▶ _REQUIREMENTS_
(A) In the draft article, what pick did the Houston Rockets use to select Jabari Smith?
(B) Revise the draft article's passage from "The 19-year-old from" up to and including "42% 3-point shooting." so that "first season" replaces "one season".

▶ _SOURCE EXTRACT_
================

BROOKLYN, NY – The highest-rated recruit to ever wear an Auburn basketball uniform seemed to be within minutes from becoming the program’s first No. 1 overall NBA Draft pick.
But the draft is rarely that simple, especially in a crowded class of top talent.
Auburn forward Jabari Smith was selected by the Houston Rockets with the third pick of the draft Thursday night, becoming the highest-picked player in Auburn basketball history.
The 19-year-old from Sandy Creek, Georgia, in the Atlanta area was the No. 7 recruit in the 2021 class, and he excelled in his one season at Auburn. The 6-foot-10 forward averaged 16.9 points in 28.8 minutes per game on 42% 3-point shooting.
Here is what the Rockets are getting in Smith.
Combining size and shooting, there’s very little precedent for a prospect entering the NBA already as polished as Smith. He’s the best 3-point shooter at his height to be drafted in the last 20 years. His consistent, fluid form is a sign that his numbers last season weren’t an anomaly.

================

▶ _RAW DATA_
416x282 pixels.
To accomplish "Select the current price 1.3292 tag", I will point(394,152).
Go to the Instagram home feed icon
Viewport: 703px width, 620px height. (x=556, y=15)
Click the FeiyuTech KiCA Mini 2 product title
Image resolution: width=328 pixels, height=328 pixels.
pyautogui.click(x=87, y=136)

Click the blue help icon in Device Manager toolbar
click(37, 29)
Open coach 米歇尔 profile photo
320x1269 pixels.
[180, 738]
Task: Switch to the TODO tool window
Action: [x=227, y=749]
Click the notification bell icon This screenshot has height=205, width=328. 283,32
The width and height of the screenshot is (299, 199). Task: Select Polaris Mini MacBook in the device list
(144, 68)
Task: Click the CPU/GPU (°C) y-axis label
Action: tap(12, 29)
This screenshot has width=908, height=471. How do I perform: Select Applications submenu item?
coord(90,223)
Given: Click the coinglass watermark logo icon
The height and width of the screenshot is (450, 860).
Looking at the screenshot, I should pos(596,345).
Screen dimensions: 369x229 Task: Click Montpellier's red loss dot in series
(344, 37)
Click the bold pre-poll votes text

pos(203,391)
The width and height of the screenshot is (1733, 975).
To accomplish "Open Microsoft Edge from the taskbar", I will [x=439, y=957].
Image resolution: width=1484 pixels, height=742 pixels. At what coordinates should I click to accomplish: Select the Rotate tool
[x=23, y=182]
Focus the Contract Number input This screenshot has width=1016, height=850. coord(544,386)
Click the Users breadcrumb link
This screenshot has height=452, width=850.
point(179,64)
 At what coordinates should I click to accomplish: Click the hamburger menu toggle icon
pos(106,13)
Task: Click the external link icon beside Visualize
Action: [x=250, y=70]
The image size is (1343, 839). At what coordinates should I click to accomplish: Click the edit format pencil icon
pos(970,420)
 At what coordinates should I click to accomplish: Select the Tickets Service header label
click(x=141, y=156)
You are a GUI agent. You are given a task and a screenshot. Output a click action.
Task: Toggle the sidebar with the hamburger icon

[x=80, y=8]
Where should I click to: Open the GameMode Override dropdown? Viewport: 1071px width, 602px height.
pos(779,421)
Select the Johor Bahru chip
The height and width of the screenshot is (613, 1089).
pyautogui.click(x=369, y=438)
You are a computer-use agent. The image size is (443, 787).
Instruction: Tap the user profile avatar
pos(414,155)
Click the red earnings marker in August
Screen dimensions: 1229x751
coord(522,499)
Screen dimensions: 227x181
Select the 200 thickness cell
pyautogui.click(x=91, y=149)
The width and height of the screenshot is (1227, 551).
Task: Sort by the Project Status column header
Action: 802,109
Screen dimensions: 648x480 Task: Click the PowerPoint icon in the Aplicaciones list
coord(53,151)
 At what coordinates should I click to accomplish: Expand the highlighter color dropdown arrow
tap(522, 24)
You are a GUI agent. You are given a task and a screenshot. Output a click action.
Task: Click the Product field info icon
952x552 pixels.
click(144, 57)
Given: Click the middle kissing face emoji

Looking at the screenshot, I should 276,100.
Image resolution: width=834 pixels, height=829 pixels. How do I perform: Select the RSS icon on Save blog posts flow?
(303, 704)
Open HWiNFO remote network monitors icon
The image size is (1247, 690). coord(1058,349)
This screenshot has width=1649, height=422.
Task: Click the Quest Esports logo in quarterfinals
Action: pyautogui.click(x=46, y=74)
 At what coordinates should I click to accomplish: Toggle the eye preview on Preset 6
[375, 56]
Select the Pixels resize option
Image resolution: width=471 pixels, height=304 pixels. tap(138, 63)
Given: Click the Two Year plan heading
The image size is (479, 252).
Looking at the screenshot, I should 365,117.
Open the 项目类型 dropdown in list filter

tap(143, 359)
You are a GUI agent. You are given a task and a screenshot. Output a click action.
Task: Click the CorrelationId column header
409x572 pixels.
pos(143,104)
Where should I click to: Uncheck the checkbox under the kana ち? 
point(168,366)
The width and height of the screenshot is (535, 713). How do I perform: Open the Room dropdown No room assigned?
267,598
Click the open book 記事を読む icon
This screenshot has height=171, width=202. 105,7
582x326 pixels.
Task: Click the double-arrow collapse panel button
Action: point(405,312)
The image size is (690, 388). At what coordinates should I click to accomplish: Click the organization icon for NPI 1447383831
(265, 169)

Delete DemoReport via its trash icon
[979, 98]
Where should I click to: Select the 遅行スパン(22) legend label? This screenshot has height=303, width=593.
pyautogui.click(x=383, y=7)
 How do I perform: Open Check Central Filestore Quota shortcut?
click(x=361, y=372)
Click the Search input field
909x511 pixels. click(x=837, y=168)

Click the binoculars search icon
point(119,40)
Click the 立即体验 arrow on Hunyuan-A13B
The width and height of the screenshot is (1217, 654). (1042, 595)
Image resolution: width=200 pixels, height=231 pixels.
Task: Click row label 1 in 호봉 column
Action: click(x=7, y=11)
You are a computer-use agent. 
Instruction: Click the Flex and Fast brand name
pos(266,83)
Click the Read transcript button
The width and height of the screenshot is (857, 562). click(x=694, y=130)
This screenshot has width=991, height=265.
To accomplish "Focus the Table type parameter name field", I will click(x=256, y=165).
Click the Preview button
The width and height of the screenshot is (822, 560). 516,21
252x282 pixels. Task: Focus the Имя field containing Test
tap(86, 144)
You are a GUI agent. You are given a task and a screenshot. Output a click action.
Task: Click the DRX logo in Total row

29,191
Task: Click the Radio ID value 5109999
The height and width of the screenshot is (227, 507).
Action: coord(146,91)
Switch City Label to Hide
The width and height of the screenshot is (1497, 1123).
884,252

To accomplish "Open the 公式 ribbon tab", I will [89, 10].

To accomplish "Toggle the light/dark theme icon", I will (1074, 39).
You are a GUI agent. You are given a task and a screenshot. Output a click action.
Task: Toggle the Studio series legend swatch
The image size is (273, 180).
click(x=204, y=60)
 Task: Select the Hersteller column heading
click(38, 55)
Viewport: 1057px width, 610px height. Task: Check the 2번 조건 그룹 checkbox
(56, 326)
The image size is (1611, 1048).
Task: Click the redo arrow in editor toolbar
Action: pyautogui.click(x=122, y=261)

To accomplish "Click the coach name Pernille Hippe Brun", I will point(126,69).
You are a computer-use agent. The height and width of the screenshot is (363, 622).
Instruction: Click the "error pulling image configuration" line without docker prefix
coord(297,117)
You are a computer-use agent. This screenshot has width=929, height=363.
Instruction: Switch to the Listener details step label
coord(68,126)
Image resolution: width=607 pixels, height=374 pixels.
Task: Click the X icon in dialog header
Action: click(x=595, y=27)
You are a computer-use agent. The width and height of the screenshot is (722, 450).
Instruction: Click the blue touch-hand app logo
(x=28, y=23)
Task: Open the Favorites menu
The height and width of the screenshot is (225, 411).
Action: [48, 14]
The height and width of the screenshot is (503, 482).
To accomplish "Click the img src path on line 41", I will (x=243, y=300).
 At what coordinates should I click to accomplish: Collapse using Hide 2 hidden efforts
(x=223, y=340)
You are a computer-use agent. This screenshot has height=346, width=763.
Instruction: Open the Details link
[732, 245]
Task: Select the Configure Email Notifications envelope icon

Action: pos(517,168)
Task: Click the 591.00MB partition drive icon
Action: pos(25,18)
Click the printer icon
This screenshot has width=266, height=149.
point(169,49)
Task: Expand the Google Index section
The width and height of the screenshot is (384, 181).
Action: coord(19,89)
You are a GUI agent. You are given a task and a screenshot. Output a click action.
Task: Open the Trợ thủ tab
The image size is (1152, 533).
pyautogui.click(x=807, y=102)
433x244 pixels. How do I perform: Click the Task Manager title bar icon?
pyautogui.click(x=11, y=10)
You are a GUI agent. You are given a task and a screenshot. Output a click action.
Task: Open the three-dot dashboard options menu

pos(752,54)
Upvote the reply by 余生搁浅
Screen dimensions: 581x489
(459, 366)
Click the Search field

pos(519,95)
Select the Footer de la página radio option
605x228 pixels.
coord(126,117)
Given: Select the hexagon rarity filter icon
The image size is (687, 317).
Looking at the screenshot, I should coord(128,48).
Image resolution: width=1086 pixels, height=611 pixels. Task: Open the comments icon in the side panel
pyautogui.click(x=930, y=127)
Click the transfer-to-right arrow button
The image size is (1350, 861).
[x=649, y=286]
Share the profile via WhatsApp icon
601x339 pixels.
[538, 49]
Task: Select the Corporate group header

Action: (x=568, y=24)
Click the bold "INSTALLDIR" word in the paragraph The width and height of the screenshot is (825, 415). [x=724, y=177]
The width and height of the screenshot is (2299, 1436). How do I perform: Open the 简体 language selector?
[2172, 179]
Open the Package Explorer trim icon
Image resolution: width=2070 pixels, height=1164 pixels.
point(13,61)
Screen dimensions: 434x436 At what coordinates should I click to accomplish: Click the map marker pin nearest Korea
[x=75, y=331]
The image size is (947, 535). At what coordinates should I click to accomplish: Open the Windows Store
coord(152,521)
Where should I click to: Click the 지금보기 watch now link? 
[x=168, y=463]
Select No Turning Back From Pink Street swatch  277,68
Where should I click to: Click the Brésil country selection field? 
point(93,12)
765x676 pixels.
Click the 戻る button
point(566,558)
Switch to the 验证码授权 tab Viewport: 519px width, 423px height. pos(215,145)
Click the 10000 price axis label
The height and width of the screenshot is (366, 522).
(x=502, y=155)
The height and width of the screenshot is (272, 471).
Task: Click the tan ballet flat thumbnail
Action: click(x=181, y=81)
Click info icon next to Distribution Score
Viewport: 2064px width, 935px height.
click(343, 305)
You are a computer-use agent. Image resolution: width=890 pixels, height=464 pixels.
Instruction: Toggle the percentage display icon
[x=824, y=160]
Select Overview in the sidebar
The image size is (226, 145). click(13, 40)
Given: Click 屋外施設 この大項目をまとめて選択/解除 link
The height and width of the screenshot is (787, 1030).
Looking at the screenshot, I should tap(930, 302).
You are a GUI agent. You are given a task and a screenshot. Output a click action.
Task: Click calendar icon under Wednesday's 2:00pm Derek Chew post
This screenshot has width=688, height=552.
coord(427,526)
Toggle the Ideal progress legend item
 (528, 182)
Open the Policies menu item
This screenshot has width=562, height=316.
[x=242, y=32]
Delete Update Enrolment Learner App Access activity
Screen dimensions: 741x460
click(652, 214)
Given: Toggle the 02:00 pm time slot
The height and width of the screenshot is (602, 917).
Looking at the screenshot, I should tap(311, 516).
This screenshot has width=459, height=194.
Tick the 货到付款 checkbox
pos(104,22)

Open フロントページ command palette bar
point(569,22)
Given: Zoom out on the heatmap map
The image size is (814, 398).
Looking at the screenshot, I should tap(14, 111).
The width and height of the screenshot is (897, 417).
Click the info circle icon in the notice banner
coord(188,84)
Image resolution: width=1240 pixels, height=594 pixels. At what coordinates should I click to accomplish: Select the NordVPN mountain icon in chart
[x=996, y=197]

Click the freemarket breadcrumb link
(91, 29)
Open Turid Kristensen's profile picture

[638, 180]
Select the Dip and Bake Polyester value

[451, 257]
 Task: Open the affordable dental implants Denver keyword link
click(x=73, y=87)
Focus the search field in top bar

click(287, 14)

================

▶ _ANSWERS TO THE EXERCISES_
(A) The third pick

(B)
The 19-year-old from Sandy Creek, Georgia, in the Atlanta area was the No. 7 recruit in the 2021 class, and he excelled in his first season at Auburn. The 6-foot-10 forward averaged 16.9 points in 28.8 minutes per game on 42% 3-point shooting.